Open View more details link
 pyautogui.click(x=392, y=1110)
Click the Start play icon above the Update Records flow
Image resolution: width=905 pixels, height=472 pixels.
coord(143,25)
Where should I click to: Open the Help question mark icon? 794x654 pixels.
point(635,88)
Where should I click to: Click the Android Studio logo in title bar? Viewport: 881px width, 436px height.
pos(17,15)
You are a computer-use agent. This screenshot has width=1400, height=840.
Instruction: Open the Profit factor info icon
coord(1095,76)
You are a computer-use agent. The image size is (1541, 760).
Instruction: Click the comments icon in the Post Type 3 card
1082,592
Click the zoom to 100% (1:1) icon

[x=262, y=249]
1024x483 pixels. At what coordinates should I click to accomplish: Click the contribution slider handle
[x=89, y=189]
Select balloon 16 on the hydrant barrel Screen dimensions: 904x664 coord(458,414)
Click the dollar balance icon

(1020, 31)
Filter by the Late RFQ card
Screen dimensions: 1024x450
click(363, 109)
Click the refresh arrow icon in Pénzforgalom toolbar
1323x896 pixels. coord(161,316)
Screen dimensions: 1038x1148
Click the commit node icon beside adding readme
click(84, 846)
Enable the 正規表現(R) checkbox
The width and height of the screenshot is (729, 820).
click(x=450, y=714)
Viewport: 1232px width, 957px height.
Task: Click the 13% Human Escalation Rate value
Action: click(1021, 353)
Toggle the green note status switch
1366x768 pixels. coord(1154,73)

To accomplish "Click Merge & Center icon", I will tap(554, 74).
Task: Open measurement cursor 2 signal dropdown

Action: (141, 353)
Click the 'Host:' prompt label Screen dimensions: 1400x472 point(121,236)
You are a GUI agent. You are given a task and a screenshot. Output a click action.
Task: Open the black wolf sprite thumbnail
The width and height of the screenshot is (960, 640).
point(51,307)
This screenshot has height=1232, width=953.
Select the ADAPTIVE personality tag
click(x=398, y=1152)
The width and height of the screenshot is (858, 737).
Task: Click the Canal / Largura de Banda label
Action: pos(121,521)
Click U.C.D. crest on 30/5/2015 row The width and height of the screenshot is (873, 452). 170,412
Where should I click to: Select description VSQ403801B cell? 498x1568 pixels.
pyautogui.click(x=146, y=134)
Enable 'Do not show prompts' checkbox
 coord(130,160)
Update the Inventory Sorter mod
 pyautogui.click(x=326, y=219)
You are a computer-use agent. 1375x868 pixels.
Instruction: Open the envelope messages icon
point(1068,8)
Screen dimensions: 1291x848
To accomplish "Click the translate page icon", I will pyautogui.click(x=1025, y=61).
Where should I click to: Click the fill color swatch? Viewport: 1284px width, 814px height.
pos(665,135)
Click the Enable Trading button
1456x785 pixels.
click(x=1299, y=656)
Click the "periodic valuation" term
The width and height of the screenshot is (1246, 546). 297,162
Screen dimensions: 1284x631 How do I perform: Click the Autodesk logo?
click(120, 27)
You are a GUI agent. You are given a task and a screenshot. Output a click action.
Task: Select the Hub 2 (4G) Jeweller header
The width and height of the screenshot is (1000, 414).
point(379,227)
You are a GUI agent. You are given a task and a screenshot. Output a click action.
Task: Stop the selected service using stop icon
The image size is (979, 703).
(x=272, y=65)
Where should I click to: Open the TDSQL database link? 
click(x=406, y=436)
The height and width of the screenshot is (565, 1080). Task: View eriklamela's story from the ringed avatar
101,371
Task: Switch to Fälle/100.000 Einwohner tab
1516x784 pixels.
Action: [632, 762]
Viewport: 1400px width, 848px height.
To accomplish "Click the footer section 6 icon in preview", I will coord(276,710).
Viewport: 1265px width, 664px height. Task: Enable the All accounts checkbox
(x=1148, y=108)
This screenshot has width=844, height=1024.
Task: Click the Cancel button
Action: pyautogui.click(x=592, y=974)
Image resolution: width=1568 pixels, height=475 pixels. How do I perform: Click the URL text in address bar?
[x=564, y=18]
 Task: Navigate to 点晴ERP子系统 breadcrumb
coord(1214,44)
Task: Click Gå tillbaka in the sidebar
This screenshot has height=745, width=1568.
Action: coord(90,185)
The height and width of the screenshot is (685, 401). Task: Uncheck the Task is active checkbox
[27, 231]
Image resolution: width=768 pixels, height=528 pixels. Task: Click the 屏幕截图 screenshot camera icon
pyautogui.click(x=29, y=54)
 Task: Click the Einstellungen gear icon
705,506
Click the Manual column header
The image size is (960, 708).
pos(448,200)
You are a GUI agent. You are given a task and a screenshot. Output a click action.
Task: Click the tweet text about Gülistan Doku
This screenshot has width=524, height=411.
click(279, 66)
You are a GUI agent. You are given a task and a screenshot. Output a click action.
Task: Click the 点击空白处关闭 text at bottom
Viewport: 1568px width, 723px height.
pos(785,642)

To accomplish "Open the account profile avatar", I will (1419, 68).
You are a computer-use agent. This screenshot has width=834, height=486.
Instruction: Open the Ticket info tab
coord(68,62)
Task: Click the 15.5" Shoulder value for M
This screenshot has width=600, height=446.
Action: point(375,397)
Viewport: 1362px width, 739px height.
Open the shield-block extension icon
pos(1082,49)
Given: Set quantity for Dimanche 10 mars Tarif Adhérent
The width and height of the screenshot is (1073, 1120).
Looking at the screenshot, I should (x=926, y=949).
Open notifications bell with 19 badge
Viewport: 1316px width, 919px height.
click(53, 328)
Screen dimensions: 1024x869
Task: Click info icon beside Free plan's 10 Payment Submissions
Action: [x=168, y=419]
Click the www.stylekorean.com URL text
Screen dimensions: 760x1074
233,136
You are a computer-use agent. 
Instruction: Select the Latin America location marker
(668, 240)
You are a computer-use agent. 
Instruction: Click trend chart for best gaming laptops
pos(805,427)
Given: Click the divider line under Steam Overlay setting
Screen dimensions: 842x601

§

• **What you need to do**
Find, please, how many lines in the data include the word "will", and put down that number only.

• **Output for this exercise**
4